[Сохранённые записи]:
#####
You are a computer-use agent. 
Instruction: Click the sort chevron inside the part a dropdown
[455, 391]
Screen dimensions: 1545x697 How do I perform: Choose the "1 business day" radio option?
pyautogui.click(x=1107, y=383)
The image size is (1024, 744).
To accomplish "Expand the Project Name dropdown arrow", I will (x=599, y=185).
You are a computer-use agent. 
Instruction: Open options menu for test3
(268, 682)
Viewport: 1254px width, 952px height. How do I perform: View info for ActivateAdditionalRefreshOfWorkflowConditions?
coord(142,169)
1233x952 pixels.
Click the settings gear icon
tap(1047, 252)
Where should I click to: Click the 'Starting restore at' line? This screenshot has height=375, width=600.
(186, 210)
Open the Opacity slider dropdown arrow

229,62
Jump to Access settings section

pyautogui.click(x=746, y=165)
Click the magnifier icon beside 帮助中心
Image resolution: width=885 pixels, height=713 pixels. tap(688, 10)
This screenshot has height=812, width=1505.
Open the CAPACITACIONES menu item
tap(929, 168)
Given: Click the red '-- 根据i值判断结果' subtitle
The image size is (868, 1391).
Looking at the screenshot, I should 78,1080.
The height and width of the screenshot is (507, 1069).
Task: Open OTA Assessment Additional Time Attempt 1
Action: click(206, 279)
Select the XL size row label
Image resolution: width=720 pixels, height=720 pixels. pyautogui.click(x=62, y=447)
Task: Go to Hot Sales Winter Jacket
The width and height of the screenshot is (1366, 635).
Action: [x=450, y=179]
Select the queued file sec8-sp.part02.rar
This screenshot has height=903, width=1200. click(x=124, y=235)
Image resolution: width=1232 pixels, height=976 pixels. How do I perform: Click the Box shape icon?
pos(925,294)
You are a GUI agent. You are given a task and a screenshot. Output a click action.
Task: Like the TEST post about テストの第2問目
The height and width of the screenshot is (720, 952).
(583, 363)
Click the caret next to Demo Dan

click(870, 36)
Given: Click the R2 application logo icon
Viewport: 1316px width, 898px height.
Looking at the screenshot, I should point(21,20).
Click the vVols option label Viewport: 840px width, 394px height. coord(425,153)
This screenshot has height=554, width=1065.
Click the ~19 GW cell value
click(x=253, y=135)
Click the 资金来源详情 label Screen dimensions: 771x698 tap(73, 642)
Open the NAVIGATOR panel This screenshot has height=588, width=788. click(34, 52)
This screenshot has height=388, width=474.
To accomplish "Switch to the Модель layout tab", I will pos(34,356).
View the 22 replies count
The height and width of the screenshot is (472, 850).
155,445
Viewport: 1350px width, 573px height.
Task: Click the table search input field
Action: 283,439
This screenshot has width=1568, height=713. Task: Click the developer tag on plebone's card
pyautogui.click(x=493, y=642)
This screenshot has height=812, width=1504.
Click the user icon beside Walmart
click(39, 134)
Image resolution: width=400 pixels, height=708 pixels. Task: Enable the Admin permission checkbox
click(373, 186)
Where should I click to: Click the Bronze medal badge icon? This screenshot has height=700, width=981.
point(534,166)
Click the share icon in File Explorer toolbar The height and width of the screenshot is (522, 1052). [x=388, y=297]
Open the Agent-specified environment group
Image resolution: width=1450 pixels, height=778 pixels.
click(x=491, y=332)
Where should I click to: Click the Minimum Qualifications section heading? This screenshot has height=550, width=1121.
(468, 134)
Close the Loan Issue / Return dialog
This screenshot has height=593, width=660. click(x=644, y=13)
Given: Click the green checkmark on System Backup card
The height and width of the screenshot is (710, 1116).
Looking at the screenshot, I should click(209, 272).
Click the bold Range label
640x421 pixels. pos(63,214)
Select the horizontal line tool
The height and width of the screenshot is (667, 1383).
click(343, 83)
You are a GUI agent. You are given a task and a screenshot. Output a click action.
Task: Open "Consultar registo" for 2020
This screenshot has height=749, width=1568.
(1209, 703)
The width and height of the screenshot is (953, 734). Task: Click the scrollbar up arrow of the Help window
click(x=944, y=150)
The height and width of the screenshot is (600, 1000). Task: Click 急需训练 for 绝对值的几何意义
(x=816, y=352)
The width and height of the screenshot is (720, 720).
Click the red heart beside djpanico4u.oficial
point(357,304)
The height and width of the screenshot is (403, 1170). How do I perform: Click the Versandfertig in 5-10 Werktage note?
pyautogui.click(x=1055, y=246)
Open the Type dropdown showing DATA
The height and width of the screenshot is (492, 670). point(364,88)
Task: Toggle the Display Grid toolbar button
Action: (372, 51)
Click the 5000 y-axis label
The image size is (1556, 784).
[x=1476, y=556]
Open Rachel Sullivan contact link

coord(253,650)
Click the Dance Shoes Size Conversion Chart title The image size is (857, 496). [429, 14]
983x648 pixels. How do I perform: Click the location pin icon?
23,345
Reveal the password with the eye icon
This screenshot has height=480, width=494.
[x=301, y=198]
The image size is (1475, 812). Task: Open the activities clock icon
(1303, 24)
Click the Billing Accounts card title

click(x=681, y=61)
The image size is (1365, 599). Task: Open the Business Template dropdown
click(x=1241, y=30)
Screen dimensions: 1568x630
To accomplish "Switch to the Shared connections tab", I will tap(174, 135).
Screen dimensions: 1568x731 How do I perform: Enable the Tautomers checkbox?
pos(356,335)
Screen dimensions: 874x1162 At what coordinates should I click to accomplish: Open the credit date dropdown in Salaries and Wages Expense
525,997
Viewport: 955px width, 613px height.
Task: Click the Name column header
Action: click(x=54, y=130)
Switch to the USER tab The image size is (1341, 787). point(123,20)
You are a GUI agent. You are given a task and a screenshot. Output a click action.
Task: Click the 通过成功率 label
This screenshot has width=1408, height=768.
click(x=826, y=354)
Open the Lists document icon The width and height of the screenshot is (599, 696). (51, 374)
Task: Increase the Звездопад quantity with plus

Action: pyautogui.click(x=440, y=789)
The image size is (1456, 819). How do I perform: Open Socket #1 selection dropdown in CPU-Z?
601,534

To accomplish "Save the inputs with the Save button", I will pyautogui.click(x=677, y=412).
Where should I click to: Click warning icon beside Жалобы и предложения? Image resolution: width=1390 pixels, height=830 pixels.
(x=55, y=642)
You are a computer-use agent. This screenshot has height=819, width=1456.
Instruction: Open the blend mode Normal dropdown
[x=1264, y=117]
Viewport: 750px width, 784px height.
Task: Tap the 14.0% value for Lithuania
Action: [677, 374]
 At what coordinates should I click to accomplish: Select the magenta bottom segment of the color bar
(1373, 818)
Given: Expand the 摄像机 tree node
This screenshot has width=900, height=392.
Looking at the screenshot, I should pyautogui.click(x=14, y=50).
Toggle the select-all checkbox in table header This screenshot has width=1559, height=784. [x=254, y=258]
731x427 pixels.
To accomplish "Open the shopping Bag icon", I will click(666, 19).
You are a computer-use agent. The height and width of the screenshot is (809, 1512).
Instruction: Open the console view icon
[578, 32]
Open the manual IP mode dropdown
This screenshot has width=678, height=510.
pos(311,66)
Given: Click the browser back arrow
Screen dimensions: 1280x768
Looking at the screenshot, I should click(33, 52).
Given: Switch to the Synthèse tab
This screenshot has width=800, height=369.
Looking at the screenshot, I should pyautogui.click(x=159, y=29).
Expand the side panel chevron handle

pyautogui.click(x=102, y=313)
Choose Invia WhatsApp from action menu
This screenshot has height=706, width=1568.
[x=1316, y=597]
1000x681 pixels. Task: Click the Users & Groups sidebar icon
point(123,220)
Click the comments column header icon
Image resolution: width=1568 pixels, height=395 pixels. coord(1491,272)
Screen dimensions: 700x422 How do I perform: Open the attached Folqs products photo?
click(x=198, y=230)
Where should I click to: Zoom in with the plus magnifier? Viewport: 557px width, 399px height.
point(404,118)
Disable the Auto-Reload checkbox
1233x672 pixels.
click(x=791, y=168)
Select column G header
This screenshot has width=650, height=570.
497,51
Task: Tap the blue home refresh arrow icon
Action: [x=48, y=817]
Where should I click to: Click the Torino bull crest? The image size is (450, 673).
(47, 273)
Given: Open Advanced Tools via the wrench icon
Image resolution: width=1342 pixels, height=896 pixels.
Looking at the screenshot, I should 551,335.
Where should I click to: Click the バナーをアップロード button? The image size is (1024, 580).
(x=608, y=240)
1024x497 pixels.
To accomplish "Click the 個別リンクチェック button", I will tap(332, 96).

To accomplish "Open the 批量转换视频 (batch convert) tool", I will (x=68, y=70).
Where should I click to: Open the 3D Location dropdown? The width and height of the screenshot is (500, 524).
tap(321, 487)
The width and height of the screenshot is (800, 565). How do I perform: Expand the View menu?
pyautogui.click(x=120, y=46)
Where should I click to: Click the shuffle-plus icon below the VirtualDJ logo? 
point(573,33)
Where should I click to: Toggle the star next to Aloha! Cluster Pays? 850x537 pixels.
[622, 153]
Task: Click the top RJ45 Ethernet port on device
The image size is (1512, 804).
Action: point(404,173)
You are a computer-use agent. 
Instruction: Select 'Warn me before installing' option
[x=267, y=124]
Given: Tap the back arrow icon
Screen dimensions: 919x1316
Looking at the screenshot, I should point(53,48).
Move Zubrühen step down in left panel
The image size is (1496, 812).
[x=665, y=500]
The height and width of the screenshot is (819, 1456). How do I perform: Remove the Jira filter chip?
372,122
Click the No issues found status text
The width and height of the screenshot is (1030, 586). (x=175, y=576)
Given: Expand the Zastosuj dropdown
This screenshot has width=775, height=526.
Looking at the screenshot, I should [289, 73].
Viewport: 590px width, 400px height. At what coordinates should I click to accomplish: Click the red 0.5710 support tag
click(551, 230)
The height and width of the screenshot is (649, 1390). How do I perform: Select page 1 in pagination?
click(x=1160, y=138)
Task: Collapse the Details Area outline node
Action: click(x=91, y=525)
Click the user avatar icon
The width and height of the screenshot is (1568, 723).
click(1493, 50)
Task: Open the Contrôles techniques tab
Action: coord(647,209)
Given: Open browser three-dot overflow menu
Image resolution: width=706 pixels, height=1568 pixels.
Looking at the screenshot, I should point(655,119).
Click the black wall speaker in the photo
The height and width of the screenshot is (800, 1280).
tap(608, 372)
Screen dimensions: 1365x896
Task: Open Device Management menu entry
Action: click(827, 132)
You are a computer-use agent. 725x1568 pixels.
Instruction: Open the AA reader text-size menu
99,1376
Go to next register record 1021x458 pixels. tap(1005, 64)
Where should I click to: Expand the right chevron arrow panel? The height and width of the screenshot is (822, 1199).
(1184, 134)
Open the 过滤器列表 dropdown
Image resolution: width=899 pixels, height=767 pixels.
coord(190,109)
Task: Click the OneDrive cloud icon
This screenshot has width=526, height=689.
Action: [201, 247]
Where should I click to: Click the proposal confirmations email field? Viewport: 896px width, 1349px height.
#####
[Письменное задание]:
Пожалуйста, воспроизведите без изменений строки выше: от строки, содержащей "This screenshot has height=388, width=474.", до строки, содержащей "Action: 283,439", включая обе.

[Результат задания]:
This screenshot has height=388, width=474.
To accomplish "Switch to the Модель layout tab", I will pos(34,356).
View the 22 replies count
The height and width of the screenshot is (472, 850).
155,445
Viewport: 1350px width, 573px height.
Task: Click the table search input field
Action: 283,439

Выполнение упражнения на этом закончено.